14
votes

I am using scikit-learn Multinomial Naive Bayes classifier for binary text classification (classifier tells me whether the document belongs to the category X or not). I use a balanced dataset to train my model and a balanced test set to test it and the results are very promising.

This classifer needs to run in real time and constantly analyze documents thrown at it randomly.

However, when I run my classifier in production, the number of false positives is very high and therefore I end up with a very low precision. The reason is simple: there are many more negative samples that the classifer encounters in the real-time scenario (around 90 % of the time) and this does not correspond to the ideal balanced dataset I used for testing and training.

Is there a way I can simulate this real-time case during training or are there any tricks that I can use (including pre-processing on the documents to see if they are suitable for the classifer)?

I was planning to train my classifier using an imbalanced dataset with the same proportions as I have in real-time case but I am afraid that might bias Naive Bayes towards the negative class and lose the recall I have on the positive class.
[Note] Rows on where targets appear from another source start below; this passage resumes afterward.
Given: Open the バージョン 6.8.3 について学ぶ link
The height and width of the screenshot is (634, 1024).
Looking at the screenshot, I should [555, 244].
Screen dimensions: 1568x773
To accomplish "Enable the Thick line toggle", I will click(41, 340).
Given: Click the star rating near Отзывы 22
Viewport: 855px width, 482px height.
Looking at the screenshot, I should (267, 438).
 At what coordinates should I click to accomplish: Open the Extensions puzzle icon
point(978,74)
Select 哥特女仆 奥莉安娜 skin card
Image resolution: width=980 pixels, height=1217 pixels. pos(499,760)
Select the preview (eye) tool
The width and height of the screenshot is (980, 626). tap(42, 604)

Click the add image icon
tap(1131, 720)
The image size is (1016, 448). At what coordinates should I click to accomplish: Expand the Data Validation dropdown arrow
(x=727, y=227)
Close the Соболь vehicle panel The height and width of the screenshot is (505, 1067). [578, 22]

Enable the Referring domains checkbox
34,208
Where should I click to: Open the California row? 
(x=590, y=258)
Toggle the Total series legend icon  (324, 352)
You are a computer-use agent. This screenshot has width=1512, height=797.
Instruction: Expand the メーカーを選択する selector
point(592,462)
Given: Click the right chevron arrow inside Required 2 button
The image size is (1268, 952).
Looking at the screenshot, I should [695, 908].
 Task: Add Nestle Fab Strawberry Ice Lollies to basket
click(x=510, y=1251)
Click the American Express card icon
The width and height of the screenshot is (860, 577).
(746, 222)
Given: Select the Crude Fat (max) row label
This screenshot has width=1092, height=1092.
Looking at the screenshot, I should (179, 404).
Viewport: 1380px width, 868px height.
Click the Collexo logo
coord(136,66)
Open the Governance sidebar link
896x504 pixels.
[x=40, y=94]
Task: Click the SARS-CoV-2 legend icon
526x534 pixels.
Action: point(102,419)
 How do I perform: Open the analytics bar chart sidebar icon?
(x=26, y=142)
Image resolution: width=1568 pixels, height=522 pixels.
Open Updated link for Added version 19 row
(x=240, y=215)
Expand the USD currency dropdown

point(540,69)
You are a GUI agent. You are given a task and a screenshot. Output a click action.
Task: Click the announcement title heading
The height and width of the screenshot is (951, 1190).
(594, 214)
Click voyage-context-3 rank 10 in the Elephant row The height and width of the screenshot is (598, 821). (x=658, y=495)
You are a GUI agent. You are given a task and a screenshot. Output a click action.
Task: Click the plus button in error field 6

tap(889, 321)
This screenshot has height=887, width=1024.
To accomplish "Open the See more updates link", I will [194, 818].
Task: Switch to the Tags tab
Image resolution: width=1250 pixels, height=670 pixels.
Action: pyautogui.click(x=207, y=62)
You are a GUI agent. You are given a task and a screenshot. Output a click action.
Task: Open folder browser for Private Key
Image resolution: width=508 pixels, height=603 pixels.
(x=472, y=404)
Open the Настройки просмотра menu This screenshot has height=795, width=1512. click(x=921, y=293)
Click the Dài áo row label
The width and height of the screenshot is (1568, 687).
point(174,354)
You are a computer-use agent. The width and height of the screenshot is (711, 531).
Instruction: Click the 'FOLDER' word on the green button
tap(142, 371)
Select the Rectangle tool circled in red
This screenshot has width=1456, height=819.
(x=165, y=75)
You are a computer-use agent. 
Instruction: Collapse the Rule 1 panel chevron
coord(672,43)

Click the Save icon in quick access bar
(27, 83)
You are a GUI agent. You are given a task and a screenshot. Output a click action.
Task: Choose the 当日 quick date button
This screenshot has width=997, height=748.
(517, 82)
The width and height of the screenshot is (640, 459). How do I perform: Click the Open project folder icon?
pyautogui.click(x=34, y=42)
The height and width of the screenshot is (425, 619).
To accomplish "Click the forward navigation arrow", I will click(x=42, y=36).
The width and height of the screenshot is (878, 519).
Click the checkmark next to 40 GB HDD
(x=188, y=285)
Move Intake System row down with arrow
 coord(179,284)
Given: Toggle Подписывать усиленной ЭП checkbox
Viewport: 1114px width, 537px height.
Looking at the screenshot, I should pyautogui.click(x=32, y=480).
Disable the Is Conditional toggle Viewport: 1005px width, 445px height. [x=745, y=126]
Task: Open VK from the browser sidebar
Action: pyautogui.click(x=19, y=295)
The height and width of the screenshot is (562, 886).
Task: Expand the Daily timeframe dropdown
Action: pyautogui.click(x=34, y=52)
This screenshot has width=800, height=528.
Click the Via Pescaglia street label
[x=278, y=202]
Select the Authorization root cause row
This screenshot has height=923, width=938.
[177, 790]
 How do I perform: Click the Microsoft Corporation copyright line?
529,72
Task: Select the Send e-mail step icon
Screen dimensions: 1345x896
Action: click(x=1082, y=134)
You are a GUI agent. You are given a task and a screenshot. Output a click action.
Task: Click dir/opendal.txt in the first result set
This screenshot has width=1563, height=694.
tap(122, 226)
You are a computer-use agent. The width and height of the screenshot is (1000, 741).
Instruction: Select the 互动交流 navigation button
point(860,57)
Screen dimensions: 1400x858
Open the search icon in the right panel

Any advice is appreciated.

3
I think that you know the problem and the solution. You need to provide a sampling database of your real scenario. However did you try a cross-validation technique?gustavodidomenico
I use cross-validation to pick my model parameters (smoothing parameter, for example). I have read that an imbalanced dataset is not good for Naive Bayes, would you still recommend it? Then wouldn't it just classify everything as negative?Erol
I think that all classification algorithm won't perform well in a unbalanced data set with a balanced training sampling. The unbalanced data set is a common problem in data mining. I would recommend you to search ways to improve your dataset. However I am sure that you will get a better result using a decision tree based algorithm like Cart or J48. Have you ever tried?gustavodidomenico
About the "everything negative" will depend on your calibration. Do you know the WEKA tool?gustavodidomenico
I'ld ask in stats.stackexchange.com as well.Dominik Antal

3 Answers

11
votes

You have encountered one of the problems with classification with a highly imbalanced class distribution. I have to disagree with those that state the problem is with the Naive Bayes method, and I'll provide an explanation which should hopefully illustrate what the problem is.

Imagine your false positive rate is 0.01, and your true positive rate is 0.9. This means your false negative rate is 0.1 and your true negative rate is 0.99.

Imagine an idealised test scenario where you have 100 test cases from each class. You'll get (in expectation) 1 false positive and 90 true positives. Great! Precision is 90 / (90+1) on your positive class!

Now imagine there are 1000 times more negative examples than positive. Same 100 positive examples at test, but now there are 1000000 negative examples. You now get the same 90 true positives, but (0.01 * 1000000) = 10000 false positives. Disaster! Your precision is now almost zero (90 / (90+10000)).

The point here is that the performance of the classifier hasn't changed; false positive and true positive rates remained constant, but the balance changed and your precision figures dived as a result.

What to do about it is harder. If your scores are separable but the threshold is wrong, you should look at the ROC curve for thresholds based on the posterior probability and look to see if there's somewhere where you get the kind of performance you want. If your scores are not separable, try a bunch of different classifiers and see if you can get one where they are (logistic regression is pretty much a drop-in replacement for Naive Bayes; you might want to experiment with some non-linear classifiers, however, like a neural net or non-linear SVM, as you can often end up with non-linear boundaries delineating the space of a very small class).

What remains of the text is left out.